De vraag wie de oorlog in Vietnam heeft gewonnen, is onderwerp van discussie geweest en het antwoord hangt af van de definitie van overwinning. Degenen die beweren dat de Verenigde Staten de oorlog hebben gewonnen, wijzen op het feit dat de VS de communistische troepen hebben verslagen tijdens de meeste grote veldslagen in Vietnam. Ze beweren ook dat de VS over het algemeen minder slachtoffers hebben geleden dan hun tegenstanders. Het Amerikaanse leger meldde 58.220 Amerikaanse slachtoffers. Hoewel Noord-Vietnamezen en Viet Cong Het aantal slachtoffers varieert enorm, het is algemeen bekend dat ze meerdere malen het aantal Amerikaanse slachtoffers hebben geleden.
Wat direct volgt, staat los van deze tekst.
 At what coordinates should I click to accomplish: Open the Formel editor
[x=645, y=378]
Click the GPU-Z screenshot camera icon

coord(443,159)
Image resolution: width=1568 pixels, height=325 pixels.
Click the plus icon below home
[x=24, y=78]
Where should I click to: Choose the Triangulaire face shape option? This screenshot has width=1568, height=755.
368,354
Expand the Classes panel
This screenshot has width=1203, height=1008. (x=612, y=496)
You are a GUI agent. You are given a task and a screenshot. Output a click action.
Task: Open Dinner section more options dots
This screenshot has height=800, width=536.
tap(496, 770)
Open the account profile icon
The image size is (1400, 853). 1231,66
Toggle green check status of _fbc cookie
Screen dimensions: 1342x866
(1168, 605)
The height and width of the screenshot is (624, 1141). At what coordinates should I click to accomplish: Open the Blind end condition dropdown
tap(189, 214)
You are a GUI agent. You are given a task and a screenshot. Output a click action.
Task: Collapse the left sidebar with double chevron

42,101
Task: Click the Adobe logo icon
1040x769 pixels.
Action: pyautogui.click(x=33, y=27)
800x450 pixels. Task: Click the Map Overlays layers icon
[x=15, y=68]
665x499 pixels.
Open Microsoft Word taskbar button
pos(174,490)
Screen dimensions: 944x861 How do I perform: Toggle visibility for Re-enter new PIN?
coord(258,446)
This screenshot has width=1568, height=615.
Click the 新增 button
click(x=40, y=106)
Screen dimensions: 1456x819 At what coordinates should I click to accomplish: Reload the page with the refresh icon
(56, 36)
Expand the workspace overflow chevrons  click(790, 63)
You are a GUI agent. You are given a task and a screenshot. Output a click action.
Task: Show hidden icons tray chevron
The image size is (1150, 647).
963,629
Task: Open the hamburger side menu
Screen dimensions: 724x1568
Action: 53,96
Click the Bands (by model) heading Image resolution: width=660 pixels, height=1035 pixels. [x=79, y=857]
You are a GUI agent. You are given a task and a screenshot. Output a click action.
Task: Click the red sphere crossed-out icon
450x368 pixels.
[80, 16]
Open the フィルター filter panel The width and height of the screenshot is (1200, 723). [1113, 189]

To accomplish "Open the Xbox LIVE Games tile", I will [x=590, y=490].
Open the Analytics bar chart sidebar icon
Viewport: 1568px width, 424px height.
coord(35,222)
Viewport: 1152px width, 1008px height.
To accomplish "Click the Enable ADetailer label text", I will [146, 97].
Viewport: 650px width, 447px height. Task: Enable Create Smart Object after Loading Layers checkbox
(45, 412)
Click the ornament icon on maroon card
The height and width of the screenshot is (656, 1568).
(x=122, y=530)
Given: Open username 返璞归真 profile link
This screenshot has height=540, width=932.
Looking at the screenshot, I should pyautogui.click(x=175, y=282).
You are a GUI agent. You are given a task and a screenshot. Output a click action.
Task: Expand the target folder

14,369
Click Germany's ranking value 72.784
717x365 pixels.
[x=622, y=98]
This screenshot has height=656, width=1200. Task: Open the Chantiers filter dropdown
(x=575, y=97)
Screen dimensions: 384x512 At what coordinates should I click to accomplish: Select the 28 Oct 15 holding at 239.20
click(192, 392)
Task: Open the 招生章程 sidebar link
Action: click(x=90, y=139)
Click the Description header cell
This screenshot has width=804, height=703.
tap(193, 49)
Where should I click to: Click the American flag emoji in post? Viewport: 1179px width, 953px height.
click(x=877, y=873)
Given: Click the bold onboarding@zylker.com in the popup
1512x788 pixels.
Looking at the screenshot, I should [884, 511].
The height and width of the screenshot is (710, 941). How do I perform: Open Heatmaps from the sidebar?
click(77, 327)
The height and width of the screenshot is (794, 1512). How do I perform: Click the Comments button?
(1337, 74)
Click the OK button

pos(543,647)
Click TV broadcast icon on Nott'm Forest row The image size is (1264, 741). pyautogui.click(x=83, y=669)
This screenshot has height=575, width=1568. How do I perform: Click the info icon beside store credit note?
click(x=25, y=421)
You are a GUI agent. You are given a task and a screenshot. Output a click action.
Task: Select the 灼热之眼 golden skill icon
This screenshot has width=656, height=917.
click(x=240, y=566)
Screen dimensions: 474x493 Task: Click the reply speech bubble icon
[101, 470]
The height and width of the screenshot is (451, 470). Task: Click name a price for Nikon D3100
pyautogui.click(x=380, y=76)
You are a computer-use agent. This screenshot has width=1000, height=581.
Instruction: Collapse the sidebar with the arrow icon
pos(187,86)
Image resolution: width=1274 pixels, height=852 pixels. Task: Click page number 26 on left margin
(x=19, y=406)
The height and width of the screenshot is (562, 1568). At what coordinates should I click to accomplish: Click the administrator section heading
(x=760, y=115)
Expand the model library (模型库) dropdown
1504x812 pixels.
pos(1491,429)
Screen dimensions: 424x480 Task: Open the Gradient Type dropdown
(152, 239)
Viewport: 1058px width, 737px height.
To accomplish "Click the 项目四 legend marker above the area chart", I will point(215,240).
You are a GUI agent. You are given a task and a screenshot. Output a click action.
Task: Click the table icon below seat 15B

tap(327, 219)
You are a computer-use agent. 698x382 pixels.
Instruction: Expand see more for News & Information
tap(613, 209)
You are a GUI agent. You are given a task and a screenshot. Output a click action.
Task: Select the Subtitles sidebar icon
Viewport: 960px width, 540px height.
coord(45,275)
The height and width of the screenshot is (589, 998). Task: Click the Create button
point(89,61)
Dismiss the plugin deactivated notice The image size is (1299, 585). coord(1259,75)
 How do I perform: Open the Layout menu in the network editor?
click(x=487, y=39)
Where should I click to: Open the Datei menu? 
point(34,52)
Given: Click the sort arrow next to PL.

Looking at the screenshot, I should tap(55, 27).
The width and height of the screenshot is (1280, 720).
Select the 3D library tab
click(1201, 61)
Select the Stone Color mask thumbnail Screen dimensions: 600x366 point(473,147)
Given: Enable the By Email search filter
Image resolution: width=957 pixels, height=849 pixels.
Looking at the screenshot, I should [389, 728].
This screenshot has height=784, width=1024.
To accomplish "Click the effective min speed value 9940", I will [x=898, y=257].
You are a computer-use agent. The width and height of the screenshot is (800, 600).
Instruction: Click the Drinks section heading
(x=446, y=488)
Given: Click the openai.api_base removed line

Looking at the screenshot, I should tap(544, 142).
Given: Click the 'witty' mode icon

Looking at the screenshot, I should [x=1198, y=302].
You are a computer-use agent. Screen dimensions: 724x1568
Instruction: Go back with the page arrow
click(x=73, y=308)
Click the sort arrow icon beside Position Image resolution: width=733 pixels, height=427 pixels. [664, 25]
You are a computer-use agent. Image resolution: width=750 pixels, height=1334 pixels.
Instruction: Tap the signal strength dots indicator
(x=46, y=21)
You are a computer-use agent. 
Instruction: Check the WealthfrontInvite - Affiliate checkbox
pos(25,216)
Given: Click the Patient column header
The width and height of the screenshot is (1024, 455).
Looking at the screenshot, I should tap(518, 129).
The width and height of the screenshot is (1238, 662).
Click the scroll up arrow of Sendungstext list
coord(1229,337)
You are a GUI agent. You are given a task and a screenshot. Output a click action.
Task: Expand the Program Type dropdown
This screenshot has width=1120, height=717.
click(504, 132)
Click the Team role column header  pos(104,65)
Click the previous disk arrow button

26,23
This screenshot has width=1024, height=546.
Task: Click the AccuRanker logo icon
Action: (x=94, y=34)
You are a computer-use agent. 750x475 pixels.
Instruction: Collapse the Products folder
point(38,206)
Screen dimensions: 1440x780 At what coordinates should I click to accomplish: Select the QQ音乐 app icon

Degenen die beweren dat de tegenstanders van de Verenigde Staten de oorlog hebben gewonnen, noemen de algemene doelstellingen en resultaten van de Verenigde Staten. De Verenigde Staten trokken Vietnam binnen met als voornaamste doel een communistische overname van de regio te voorkomen. In dat opzicht is het mislukt: de twee Vietnams werden in juli 1976 onder communistische vlag verenigd. Naburig Laos en Cambodja op dezelfde manier viel op communisten. Bovendien maakten binnenlandse onrust en de financiële kosten van oorlog vrede - en terugtrekking van troepen - een noodzaak, geen keuze.

In 1995 maakte Vietnam zijn officiële schatting van het aantal mensen dat tijdens de oorlog in Vietnam is omgekomen: maar liefst 2.000.000 burgers aan beide kanten en zo'n 1.100.000 Noord-Vietnamezen en Vietcongo strijders. Het Amerikaanse leger schat dat tussen de 200.000 en 250.000 Zuid-Vietnamese soldaten zijn omgekomen. Het Vietnam Veterans Memorial in Washington, D.C., bevat meer dan 58.300 namen van leden van de Amerikaanse strijdkrachten die zijn omgekomen of vermist in actie. Onder andere landen die vochten voor Zuid-Vietnam, had Zuid-Korea meer dan 4.000 doden, Thailand ongeveer 350, Australië meer dan 500 en Nieuw-Zeeland ongeveer drie dozijn.